### DATA PROVIDED
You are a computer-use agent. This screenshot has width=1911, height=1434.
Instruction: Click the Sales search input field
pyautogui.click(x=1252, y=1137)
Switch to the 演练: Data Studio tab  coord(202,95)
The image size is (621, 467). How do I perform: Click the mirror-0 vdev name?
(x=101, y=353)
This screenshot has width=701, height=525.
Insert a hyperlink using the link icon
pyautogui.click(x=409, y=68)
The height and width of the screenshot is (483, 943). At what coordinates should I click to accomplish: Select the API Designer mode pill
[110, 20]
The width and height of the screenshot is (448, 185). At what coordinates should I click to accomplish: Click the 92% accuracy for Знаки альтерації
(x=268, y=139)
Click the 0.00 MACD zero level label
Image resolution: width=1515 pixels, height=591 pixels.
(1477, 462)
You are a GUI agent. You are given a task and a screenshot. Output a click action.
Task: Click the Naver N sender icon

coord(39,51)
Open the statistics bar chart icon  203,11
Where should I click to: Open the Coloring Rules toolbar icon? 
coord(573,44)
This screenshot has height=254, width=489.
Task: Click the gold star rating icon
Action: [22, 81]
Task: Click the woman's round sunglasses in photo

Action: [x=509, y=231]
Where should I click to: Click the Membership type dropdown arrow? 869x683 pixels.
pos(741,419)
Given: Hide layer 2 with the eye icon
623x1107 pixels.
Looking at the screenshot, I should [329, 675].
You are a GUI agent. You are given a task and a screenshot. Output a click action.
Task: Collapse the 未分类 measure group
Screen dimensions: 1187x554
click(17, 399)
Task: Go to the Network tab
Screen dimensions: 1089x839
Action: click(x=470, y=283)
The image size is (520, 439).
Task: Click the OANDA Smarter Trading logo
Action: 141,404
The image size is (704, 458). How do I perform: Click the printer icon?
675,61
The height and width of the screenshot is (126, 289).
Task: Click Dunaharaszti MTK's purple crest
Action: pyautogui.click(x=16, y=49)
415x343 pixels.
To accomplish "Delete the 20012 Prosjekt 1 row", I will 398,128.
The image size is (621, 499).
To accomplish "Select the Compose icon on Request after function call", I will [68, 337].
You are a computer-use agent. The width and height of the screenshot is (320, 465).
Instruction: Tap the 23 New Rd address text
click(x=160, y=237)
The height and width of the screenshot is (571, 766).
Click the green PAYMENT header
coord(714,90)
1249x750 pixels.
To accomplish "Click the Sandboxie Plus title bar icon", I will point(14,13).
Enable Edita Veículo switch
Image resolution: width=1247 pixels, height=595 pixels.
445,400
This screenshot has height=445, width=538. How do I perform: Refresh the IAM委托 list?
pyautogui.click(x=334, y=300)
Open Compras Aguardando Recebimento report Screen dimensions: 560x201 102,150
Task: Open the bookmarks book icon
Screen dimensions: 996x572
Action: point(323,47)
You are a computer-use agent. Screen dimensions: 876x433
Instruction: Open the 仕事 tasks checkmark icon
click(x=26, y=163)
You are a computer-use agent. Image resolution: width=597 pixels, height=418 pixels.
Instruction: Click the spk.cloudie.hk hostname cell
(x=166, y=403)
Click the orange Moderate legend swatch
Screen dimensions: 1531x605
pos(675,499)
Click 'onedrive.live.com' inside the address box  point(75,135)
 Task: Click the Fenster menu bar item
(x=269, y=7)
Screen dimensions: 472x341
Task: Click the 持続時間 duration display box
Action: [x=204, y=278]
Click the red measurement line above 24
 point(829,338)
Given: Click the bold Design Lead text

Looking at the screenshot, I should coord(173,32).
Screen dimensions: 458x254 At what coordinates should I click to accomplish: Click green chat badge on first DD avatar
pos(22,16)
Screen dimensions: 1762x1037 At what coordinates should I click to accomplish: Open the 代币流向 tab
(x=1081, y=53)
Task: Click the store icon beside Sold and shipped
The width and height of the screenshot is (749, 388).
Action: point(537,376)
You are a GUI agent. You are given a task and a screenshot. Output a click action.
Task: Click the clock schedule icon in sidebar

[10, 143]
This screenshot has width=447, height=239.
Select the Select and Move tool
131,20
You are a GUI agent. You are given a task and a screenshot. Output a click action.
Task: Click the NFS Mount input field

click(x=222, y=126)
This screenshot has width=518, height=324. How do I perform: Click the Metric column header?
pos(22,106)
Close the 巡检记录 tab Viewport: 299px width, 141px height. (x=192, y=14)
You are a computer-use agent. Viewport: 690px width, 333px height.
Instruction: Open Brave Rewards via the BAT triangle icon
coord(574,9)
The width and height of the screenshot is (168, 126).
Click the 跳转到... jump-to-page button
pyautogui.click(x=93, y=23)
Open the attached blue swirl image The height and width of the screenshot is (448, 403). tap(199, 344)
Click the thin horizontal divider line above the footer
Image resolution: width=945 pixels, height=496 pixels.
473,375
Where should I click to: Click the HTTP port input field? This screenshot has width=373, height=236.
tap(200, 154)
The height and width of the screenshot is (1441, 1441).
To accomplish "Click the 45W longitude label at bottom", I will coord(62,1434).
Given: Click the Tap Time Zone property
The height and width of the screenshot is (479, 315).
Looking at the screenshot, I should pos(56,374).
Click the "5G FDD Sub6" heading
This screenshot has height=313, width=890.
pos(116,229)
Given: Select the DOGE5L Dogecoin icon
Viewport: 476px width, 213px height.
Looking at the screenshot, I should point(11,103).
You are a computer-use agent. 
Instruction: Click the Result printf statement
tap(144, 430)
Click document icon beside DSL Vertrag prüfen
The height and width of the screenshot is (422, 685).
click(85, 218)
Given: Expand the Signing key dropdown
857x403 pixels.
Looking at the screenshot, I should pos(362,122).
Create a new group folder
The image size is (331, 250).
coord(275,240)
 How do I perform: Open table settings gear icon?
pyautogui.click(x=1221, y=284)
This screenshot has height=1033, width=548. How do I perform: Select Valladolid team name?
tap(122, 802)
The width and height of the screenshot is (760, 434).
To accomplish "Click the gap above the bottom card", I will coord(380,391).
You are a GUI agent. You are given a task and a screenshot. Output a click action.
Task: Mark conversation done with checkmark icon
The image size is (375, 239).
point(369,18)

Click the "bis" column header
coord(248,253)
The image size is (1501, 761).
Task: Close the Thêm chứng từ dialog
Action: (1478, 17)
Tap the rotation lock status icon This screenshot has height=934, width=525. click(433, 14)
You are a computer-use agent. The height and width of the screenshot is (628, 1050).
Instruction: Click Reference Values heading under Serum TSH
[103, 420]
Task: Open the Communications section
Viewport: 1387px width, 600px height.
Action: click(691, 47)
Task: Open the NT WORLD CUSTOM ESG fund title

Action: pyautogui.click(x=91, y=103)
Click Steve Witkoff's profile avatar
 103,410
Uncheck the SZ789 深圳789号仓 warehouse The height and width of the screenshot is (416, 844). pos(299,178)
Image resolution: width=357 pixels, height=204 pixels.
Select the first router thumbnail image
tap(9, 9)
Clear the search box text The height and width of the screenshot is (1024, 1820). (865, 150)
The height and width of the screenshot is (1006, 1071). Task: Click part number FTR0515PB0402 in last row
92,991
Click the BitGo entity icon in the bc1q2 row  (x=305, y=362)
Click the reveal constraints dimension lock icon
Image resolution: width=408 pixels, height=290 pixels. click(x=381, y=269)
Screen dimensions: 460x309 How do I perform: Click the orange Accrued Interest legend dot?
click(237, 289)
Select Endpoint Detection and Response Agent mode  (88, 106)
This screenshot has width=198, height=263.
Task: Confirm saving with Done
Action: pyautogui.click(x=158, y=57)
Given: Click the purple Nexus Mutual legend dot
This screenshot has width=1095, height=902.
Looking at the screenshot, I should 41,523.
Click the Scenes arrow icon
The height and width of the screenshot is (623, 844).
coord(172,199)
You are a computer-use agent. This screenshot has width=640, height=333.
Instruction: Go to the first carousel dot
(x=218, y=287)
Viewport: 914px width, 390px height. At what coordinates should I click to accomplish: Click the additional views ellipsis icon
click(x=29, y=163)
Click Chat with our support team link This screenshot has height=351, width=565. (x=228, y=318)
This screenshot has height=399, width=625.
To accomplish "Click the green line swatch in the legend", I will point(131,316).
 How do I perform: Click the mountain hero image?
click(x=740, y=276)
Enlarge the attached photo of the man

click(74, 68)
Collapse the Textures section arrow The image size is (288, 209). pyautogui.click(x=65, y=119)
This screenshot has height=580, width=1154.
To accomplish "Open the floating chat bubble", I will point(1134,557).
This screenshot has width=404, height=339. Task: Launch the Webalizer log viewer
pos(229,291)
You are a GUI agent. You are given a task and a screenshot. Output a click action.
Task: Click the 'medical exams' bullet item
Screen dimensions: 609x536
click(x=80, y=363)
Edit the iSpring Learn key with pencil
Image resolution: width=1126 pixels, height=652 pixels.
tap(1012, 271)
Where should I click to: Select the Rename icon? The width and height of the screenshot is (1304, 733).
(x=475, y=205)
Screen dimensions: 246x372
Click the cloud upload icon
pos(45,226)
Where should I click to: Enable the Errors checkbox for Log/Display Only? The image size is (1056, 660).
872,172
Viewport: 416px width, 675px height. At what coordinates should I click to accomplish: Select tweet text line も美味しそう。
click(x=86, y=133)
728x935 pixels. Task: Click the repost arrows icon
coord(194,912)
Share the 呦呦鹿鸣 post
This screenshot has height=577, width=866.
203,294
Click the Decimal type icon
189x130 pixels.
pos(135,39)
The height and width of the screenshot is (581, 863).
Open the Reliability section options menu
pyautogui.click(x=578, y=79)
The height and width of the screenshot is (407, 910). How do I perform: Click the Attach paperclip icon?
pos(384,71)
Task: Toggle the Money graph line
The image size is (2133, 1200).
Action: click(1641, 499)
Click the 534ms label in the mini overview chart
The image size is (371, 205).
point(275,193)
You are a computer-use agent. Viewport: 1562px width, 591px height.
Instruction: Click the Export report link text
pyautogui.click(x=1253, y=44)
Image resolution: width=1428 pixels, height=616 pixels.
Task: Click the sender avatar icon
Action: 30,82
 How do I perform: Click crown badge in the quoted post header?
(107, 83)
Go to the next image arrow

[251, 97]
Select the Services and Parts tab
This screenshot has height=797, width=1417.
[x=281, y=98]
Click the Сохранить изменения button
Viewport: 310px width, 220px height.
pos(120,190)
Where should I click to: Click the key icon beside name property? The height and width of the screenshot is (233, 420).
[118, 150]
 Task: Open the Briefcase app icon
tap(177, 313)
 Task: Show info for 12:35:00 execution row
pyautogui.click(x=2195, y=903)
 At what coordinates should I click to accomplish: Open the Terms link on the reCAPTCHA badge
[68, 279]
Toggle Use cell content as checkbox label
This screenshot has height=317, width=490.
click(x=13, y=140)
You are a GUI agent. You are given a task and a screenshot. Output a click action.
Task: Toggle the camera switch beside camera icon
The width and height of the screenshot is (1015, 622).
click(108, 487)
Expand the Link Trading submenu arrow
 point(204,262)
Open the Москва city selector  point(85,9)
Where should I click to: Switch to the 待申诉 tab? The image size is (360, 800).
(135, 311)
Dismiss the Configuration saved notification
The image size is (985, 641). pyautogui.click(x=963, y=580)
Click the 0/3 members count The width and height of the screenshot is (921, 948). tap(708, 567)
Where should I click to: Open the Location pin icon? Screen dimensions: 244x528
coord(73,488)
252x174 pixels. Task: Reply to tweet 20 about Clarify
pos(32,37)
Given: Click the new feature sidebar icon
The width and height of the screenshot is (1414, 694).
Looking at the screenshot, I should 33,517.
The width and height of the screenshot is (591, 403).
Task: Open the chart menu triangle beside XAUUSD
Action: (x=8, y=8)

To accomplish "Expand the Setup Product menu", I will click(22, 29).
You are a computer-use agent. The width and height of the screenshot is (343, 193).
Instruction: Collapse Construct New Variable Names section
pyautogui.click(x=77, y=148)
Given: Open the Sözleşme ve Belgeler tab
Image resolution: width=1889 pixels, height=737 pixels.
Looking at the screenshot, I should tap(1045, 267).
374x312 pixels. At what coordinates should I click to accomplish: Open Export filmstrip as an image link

### EXERCISE DESCRIPTION
Pull out every entry from the listing above that contains the string "line", and reproduce each one in full. The match is case-sensitive.

### SOLVED EXERCISE
Click the red measurement line above 24
Click the thin horizontal divider line above the footer
To accomplish "Click the green line swatch in the legend", I will point(131,316).
Viewport: 416px width, 675px height. At what coordinates should I click to accomplish: Select tweet text line も美味しそう。
Task: Toggle the Money graph line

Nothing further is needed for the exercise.